Food biofortification is one of the solutions to address long-term agriculture-based nutrition problems that can be applied not only to grains (rice, corn, etc.) but also to tubers (cassava, sweet potato, etc.), legumes, etc. and side by side with food fortification and diversification programs.


  • "Only" one nutrient cannot be multi-micro-nutrient like food fortification.
  • The types of varieties that exist now are not due to the nutritional problems faced (Iron Nutrition Anemia, KVA, GAKI), so their promotion must be integrated with the Food Diversification program.
  • Acceptability (color, size, texture, etc.) often needs to be improved.
  • It takes a long time to produce a new variety.

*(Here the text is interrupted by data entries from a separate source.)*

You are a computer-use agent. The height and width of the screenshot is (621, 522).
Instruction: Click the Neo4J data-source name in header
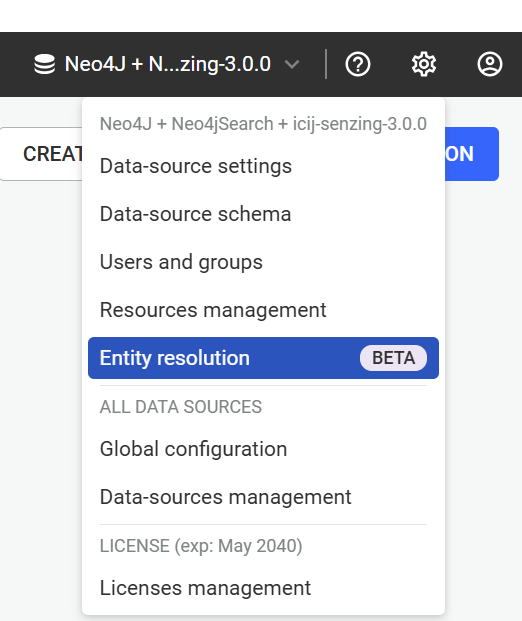click(168, 64)
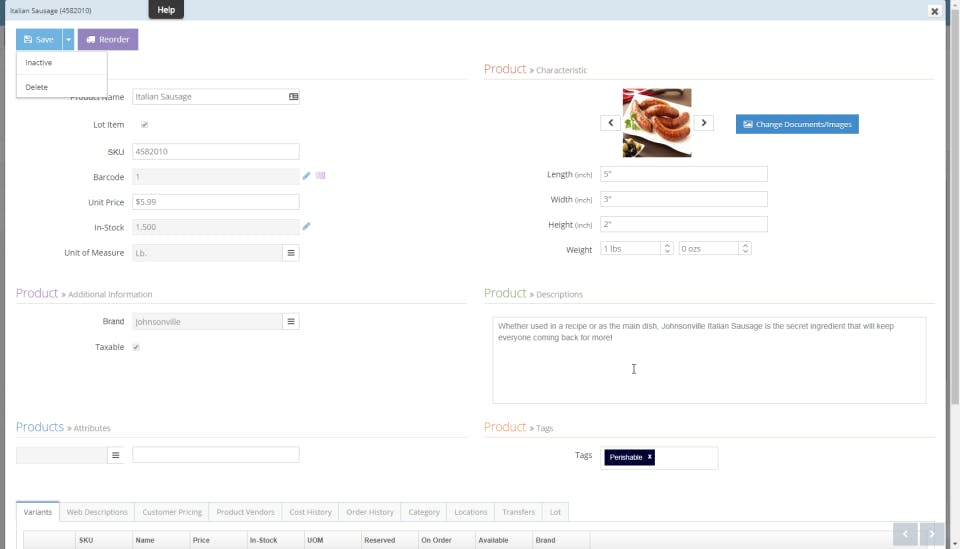Show next product image arrow
Screen dimensions: 960x549
tap(704, 123)
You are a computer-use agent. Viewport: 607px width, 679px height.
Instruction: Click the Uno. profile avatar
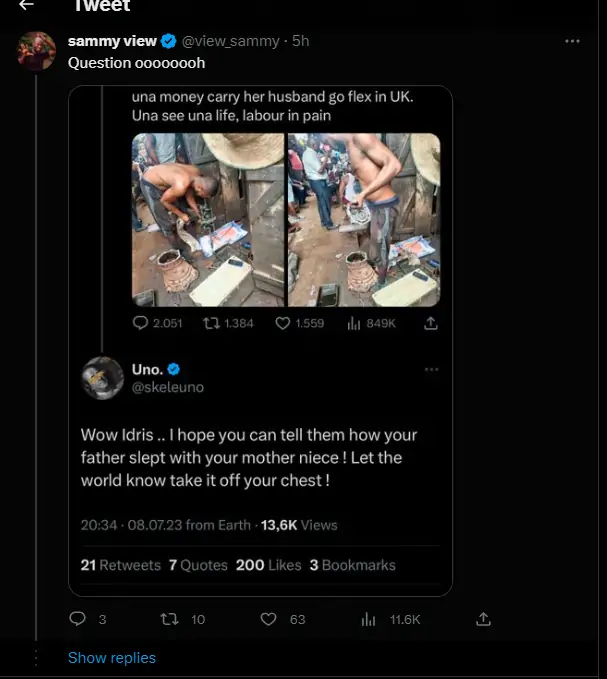pos(102,376)
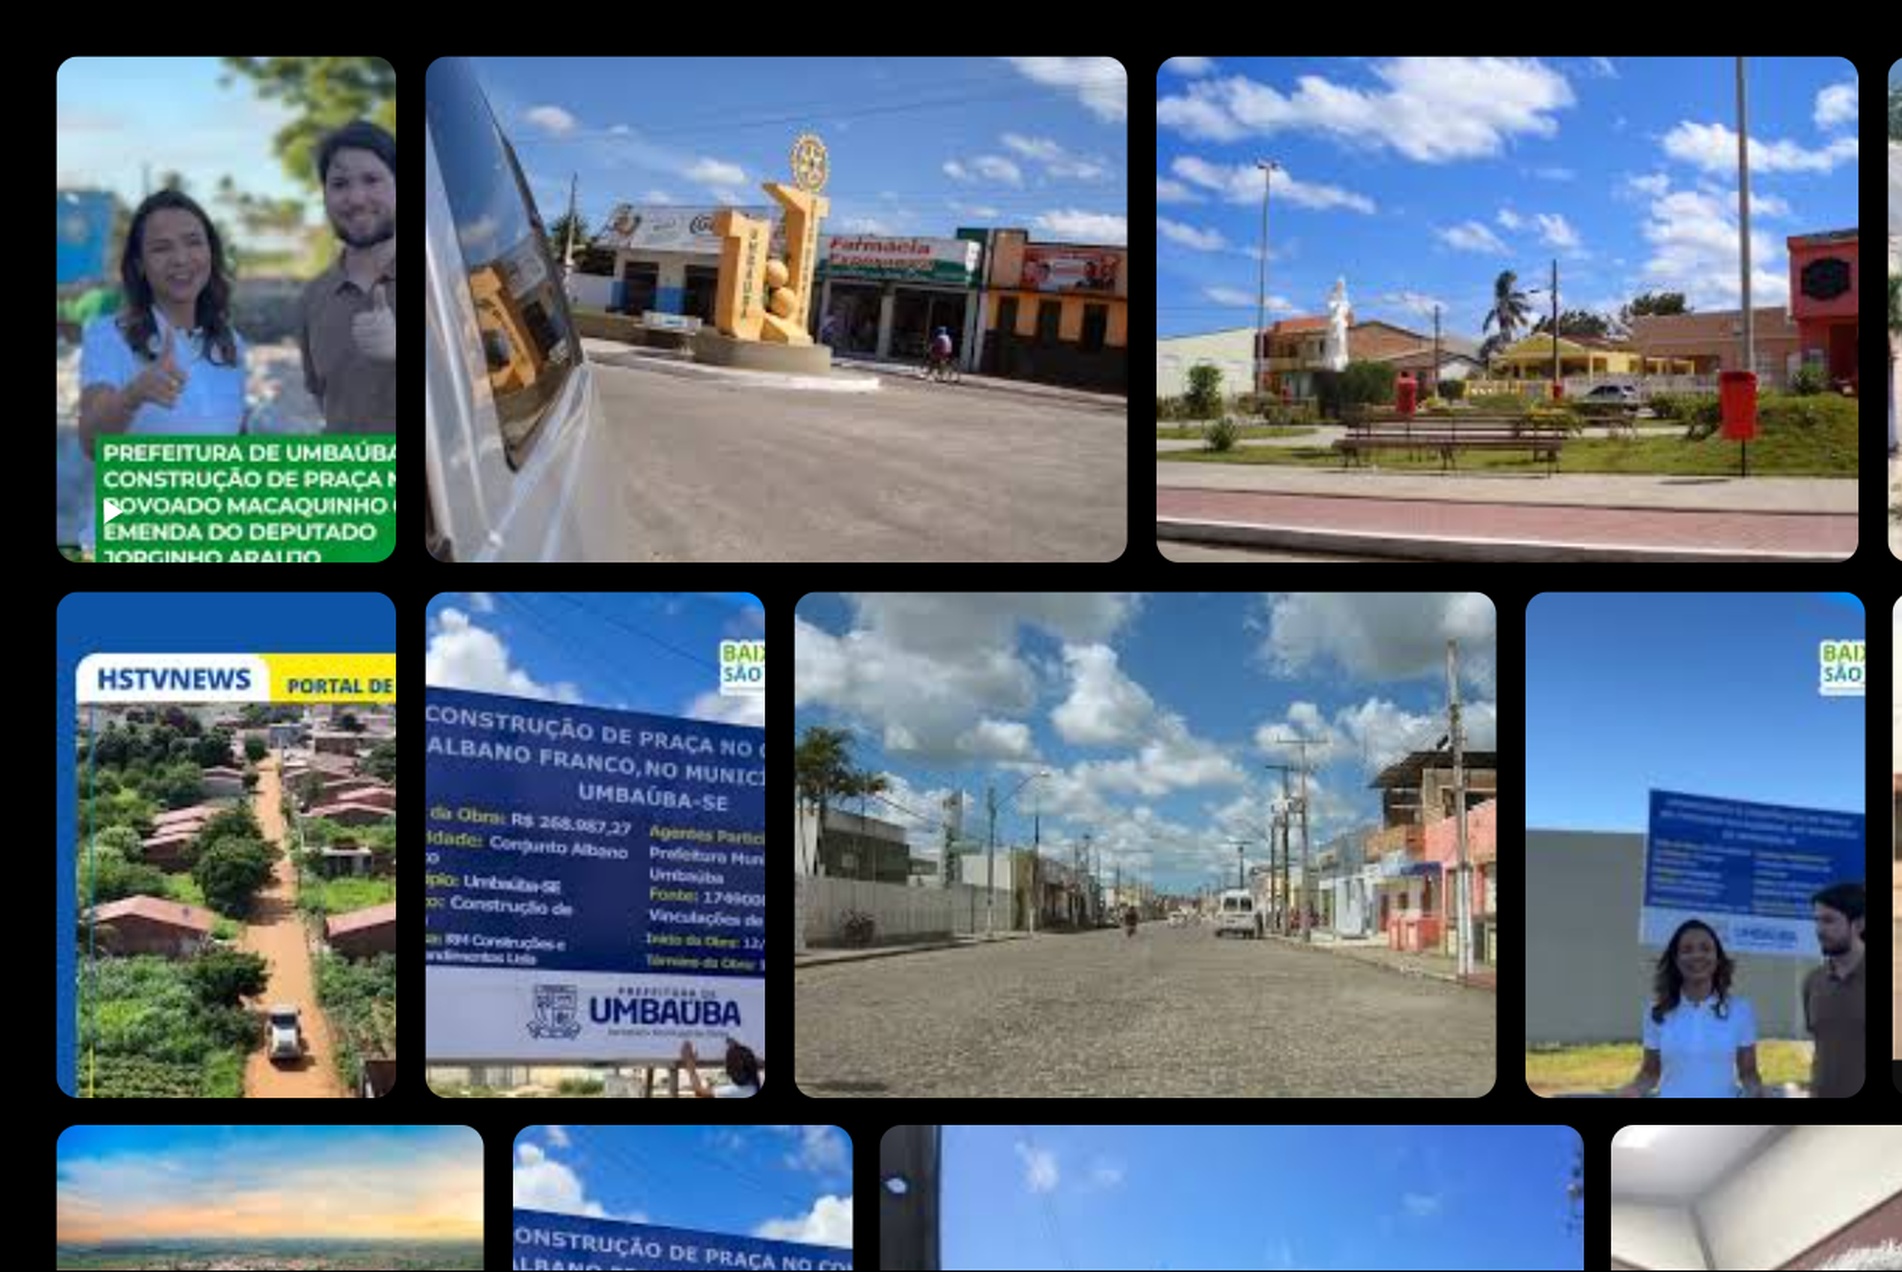Image resolution: width=1902 pixels, height=1272 pixels.
Task: Click the green badge above the woman's photo
Action: (x=1841, y=665)
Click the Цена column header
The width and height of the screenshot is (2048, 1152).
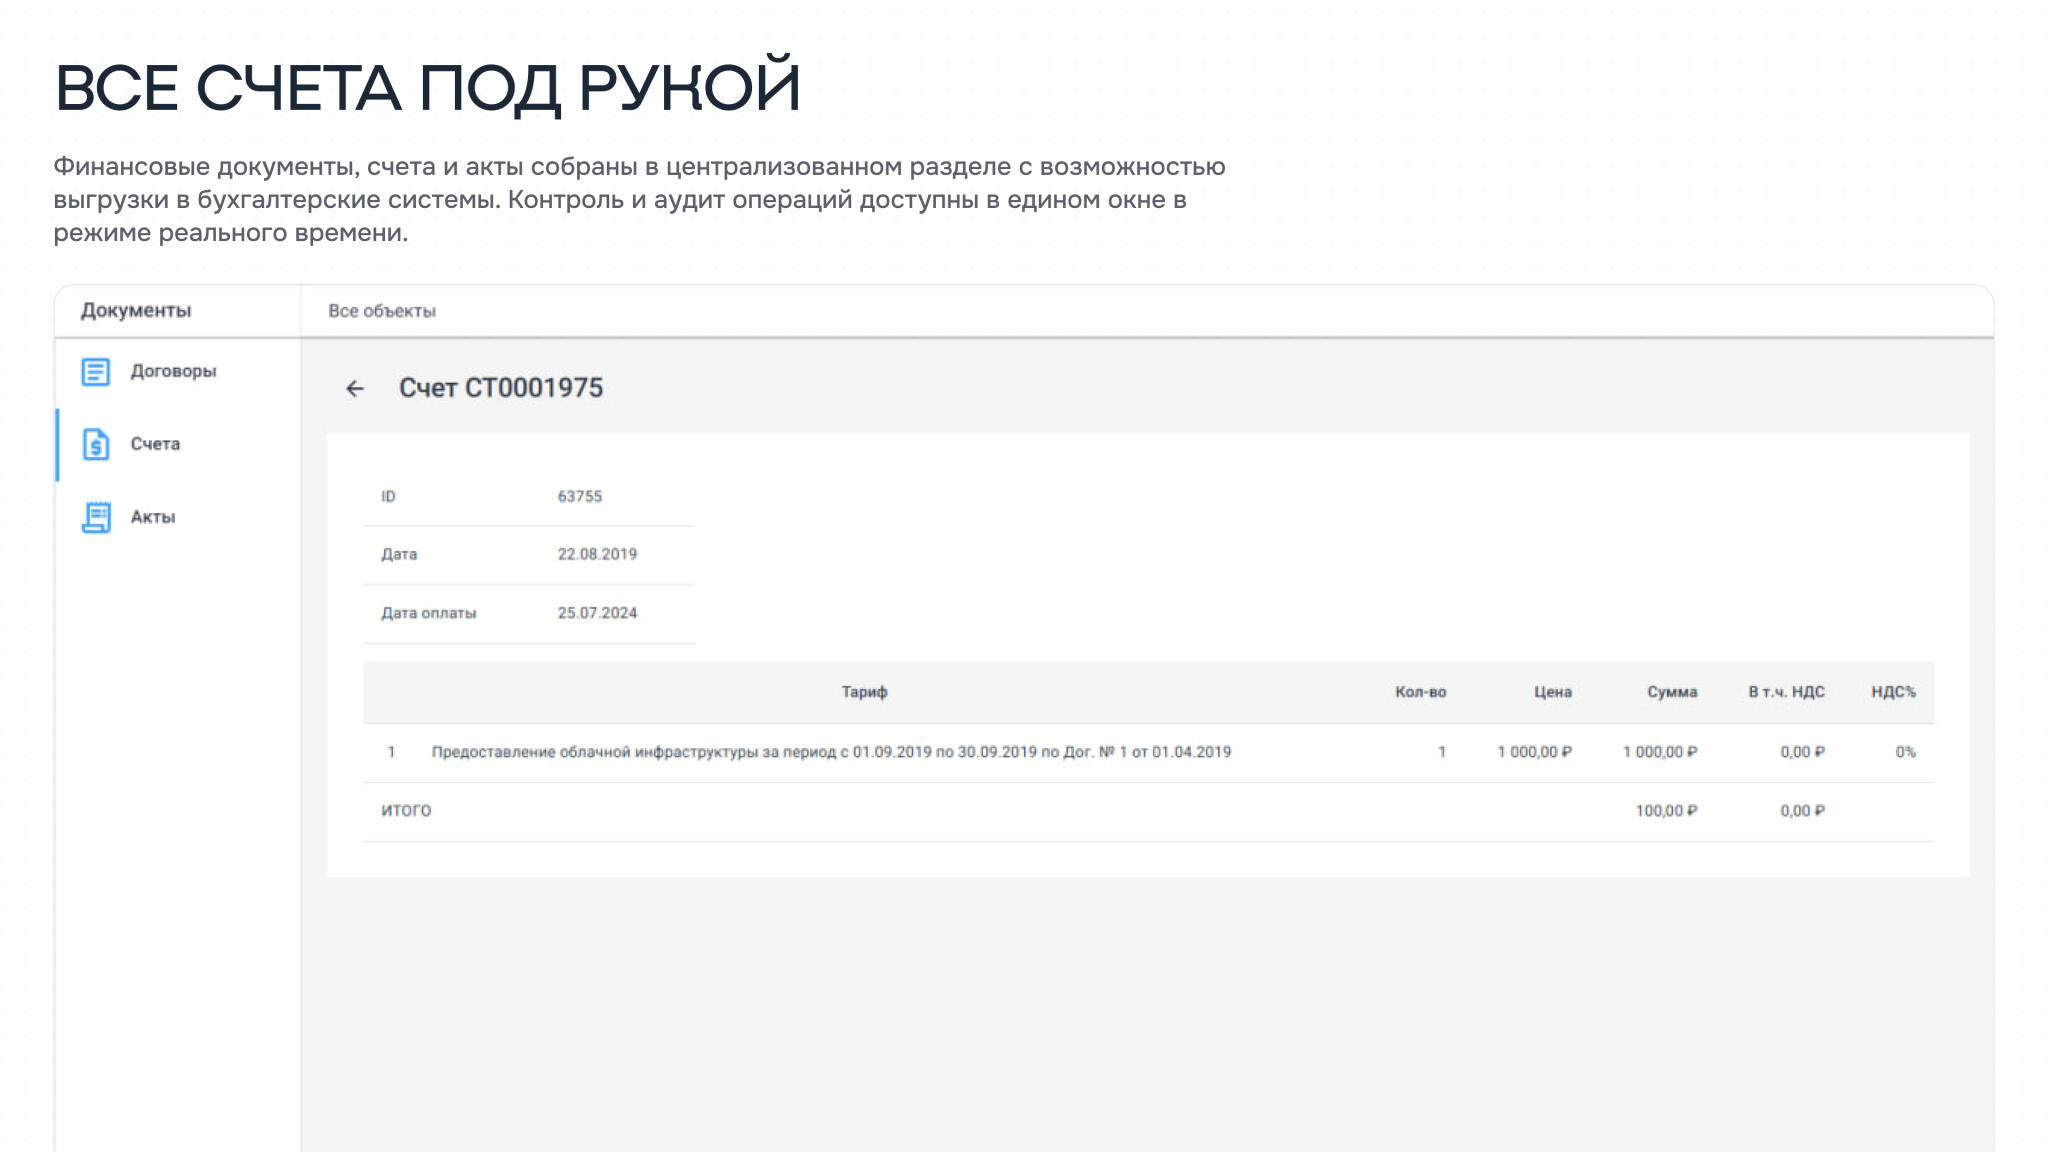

Based on the Pre-National Conference on Food and Nutrition discussion, the recommendations that have been formulated are as follows:

  • To ensure the involvement of businesses and investors in the food fortification program, efforts are needed to ensure that the issues of Sustainable Food Fortification and Biofortification are accommodated in the National Long Term Development Plan (RPJPN) 2025 – 2045, which are then detailed in each of the five-year plans of the National Medium Term Development Plan (RPJMN) )
  • Detailed plans, stages, targets, and timelines for Large-Scale Food Fortification (LSFF) are required to guide the implementation of fortification & biofortification programs.
  • In anticipating and dealing with technical and non-technical problems, a Public Private Partnership (PPP) Working Group/Forum is needed to coordinate the implementation of the national food fortification program, including research (product development/efficacy, effectiveness, CBA, etc.) regulation, standardization, capacity building (HR, technology, guidance), budgeting, education, advocacy, monitoring, and integrated evaluation.